Consent eliminates a battery claim because battery requires contact against the other person’s will. The clearest example is contact sports. When you step onto a football field or into a boxing ring, you implicitly consent to the physical contact inherent in the game. A legal tackle during a football game isn’t battery. But consent has limits: it doesn’t cover conduct that goes beyond what’s normal for the activity or creates a risk of serious bodily injury outside the accepted rules. An intentional punch to the face during a recreational basketball game would likely exceed the scope of implied consent.
Medical treatment operates on a similar principle. Patients give express consent to procedures through informed consent forms, which authorize the specific contact involved in the treatment. A surgeon who performs a procedure the patient didn’t agree to can face battery liability even if the procedure was medically sound.
A criminal prosecution isn’t the only legal consequence of assault or battery. The victim can also file a civil lawsuit seeking money damages, and the two proceedings are entirely independent. You can be acquitted in criminal court and still be found liable in a civil case for the same conduct. The most famous example is the O.J. Simpson case, where a criminal jury acquitted him of murder but a civil jury later held him liable for wrongful death.

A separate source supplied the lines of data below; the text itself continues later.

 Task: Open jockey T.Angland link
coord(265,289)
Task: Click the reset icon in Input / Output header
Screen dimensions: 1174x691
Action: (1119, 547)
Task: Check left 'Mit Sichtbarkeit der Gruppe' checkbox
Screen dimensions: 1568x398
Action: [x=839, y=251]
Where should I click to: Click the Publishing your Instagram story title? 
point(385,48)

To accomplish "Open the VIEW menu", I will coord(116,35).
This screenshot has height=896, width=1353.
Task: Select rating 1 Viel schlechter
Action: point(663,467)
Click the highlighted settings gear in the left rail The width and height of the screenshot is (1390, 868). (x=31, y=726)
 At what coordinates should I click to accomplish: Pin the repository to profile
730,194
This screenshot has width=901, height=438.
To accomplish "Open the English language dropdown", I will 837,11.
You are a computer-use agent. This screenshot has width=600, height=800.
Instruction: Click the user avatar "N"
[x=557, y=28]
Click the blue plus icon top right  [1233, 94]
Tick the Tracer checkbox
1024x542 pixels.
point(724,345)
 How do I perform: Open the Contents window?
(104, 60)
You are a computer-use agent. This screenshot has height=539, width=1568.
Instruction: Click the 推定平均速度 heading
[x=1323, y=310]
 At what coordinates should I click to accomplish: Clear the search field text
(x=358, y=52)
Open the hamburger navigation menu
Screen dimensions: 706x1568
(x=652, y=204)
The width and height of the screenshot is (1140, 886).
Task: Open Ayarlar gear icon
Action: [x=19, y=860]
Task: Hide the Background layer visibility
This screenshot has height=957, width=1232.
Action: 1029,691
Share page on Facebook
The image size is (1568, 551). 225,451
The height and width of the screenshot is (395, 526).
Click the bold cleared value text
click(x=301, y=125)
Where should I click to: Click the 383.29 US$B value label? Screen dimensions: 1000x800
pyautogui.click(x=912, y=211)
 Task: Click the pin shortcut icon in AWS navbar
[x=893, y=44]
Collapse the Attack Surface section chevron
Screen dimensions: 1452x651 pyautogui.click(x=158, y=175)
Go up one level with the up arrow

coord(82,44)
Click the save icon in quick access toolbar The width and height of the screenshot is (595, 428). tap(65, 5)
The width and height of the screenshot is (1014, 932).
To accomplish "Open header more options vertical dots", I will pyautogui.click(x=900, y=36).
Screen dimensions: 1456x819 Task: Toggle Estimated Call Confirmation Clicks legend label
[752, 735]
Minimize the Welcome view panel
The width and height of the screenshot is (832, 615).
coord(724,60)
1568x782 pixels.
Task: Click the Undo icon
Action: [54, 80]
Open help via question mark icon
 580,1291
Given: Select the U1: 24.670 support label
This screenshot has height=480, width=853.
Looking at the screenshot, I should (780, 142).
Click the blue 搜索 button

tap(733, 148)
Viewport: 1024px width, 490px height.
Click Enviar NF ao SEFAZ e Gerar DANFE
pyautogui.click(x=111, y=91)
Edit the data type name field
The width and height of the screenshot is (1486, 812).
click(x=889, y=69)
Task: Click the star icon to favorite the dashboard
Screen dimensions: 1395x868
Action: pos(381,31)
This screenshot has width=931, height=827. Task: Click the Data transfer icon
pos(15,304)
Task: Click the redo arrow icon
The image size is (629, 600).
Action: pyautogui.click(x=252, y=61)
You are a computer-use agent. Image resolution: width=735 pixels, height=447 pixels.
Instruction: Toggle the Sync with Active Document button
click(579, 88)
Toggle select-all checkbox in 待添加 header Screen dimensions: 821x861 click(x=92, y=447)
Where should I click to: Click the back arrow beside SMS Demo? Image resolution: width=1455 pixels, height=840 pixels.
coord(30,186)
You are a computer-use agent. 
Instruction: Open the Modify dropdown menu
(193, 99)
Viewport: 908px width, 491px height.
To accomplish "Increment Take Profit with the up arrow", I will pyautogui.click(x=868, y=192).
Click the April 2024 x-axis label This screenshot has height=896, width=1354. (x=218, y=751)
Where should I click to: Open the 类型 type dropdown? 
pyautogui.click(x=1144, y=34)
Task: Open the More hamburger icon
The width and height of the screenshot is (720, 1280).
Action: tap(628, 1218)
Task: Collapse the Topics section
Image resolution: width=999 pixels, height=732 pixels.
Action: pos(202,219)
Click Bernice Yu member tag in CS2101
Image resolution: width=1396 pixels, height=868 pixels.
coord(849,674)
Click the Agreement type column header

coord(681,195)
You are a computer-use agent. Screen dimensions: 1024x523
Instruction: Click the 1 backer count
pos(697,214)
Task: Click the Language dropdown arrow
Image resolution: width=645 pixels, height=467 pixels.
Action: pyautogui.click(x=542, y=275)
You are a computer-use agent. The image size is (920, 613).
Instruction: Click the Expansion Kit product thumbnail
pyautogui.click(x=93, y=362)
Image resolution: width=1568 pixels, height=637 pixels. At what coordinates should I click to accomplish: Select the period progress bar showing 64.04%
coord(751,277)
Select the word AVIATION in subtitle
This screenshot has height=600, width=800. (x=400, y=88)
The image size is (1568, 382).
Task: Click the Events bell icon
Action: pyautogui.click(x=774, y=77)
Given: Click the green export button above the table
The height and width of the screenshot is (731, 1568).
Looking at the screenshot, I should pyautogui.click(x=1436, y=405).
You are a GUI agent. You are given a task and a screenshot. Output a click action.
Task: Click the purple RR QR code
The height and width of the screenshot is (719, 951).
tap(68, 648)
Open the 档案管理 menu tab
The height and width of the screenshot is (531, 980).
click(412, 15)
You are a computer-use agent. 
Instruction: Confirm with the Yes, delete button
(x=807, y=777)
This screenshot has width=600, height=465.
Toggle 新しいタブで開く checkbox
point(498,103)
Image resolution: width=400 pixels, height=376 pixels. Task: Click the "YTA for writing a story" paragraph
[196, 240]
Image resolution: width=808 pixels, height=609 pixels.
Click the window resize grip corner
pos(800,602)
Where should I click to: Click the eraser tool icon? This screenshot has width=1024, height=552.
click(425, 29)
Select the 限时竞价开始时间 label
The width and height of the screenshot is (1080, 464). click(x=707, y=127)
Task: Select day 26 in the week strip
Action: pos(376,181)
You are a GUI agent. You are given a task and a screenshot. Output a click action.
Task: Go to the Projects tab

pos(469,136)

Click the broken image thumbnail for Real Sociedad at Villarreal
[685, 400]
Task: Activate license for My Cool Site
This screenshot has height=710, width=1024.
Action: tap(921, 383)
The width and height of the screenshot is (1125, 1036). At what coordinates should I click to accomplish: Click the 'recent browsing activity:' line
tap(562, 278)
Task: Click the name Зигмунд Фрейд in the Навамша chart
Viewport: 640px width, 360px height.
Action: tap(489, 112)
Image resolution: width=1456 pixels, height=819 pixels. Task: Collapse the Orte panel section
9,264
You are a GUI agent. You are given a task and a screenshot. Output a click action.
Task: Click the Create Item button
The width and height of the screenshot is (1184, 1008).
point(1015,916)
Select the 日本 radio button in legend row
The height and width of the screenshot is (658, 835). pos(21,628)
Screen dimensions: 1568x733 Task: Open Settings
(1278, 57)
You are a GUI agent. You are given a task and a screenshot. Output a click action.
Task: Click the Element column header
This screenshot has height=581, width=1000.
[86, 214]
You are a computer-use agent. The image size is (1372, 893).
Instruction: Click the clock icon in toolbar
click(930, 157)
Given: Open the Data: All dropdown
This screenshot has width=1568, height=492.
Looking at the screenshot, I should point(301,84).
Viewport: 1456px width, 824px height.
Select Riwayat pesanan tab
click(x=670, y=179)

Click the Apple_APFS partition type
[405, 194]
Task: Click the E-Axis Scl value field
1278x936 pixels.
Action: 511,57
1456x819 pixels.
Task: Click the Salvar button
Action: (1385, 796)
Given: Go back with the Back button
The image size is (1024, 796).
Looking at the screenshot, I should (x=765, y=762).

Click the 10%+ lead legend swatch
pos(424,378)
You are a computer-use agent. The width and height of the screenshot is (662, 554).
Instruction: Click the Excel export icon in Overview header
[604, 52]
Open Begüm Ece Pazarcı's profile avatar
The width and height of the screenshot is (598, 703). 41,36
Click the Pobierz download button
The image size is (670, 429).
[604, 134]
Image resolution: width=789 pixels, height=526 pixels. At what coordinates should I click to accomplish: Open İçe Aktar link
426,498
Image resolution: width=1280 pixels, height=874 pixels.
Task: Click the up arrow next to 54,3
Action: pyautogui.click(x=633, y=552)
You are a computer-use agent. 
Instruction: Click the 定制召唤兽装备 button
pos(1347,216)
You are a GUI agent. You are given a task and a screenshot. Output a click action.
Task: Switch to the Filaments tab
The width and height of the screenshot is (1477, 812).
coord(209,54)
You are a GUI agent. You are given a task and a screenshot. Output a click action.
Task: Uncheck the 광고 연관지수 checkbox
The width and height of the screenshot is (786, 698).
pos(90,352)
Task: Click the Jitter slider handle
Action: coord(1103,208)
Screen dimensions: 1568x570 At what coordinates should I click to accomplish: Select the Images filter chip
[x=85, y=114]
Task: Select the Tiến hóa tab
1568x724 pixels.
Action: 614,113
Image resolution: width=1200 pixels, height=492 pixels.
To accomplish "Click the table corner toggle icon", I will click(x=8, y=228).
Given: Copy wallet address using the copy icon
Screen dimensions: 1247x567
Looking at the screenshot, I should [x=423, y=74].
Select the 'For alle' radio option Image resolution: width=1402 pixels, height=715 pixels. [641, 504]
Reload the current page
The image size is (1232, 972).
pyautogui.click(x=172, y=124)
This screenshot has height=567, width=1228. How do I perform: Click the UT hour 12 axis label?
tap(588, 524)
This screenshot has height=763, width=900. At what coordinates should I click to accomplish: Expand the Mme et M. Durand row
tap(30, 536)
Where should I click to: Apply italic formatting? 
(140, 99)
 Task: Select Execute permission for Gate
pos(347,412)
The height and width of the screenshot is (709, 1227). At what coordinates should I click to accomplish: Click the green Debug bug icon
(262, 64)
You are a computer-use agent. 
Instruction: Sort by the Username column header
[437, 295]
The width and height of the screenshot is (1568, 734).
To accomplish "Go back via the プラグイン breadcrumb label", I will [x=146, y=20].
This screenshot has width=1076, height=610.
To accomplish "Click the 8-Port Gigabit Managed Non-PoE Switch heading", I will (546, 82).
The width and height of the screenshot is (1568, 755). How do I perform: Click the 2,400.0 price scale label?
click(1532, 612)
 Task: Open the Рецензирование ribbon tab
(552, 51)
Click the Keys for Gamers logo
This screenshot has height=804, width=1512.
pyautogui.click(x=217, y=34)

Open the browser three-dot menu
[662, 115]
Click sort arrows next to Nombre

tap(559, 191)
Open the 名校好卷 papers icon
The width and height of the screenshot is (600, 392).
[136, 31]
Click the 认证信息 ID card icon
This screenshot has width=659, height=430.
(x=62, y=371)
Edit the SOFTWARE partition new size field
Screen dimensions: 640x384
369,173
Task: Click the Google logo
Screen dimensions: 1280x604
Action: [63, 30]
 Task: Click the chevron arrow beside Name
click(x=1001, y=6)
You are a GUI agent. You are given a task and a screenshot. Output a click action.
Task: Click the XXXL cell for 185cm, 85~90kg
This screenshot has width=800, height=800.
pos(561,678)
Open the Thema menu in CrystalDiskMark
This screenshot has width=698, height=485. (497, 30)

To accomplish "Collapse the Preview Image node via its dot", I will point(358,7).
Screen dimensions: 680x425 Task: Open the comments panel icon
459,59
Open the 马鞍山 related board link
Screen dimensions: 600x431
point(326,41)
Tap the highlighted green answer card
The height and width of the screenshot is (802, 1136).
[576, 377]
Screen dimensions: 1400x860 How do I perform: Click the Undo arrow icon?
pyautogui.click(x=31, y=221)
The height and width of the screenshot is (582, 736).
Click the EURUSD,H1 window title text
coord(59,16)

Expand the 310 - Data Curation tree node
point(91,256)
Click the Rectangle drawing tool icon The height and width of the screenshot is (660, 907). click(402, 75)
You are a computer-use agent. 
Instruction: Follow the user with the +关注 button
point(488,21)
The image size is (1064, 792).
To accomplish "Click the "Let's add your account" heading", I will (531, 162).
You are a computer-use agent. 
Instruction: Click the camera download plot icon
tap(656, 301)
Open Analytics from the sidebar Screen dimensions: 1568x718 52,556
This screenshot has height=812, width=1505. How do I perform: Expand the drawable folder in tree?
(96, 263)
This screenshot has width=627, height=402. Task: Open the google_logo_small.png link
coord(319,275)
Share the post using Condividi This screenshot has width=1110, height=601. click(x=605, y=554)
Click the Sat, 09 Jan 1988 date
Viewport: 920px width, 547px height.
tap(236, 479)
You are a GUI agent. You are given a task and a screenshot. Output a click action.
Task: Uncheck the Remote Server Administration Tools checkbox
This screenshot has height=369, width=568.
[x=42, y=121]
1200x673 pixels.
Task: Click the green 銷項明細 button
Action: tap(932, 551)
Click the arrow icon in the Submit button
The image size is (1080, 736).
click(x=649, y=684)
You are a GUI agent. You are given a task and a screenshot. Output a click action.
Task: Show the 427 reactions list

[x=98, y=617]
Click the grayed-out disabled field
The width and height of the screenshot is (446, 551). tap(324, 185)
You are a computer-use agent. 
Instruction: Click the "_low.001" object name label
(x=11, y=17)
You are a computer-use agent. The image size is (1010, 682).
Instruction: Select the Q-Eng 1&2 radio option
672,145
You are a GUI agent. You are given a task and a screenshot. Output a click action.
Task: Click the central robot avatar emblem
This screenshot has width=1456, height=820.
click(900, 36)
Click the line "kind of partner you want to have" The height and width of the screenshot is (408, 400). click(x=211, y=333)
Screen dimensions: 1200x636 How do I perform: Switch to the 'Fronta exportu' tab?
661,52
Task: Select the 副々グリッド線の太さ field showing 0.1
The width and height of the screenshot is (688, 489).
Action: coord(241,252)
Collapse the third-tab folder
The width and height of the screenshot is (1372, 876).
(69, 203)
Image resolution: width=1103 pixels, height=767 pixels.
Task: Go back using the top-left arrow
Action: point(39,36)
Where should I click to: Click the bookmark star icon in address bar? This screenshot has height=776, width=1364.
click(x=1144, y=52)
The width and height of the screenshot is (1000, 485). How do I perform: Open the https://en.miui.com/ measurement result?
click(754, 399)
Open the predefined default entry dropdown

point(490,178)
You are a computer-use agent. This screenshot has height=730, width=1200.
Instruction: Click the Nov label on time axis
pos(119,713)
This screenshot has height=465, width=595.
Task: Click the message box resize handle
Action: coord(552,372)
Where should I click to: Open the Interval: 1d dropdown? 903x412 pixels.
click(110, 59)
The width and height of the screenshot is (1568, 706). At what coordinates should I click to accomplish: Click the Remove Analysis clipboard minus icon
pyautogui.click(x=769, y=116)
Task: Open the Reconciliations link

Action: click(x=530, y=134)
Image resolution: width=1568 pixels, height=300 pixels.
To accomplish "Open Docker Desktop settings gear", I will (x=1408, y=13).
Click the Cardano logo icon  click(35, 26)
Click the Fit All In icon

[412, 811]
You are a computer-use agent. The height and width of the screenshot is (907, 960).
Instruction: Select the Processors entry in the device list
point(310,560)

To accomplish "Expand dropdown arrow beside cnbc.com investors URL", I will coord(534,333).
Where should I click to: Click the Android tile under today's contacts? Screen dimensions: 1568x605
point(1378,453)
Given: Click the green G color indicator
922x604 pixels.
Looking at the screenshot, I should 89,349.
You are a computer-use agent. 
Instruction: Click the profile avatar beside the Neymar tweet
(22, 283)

The reason both outcomes can happen comes down to the standard of proof. Criminal cases require proof beyond a reasonable doubt. Civil cases only require a preponderance of the evidence, meaning it’s more likely than not that the assault or battery occurred. That’s a substantially lower bar, which is why civil plaintiffs sometimes succeed where prosecutors couldn’t.
A successful civil claim can produce several categories of recovery:
Every state imposes a statute of limitations on civil assault and battery claims. These deadlines vary significantly. Some states give you as little as one year, while others allow up to six years. Two to three years is the most common window. Missing the deadline almost always kills your claim entirely, regardless of how strong the evidence is. If the victim is a minor, most states pause the clock until the child reaches adulthood. Claims against government employees or agencies often have shorter deadlines and require filing an administrative notice before you can sue, so those situations demand faster action.
Criminal statutes of limitations work differently. The federal default for non-capital crimes is five years, though individual states set their own timelines for state-level assault charges. Felony assault typically has a longer window than misdemeanor assault, and some states have no time limit at all for the most serious aggravated offenses.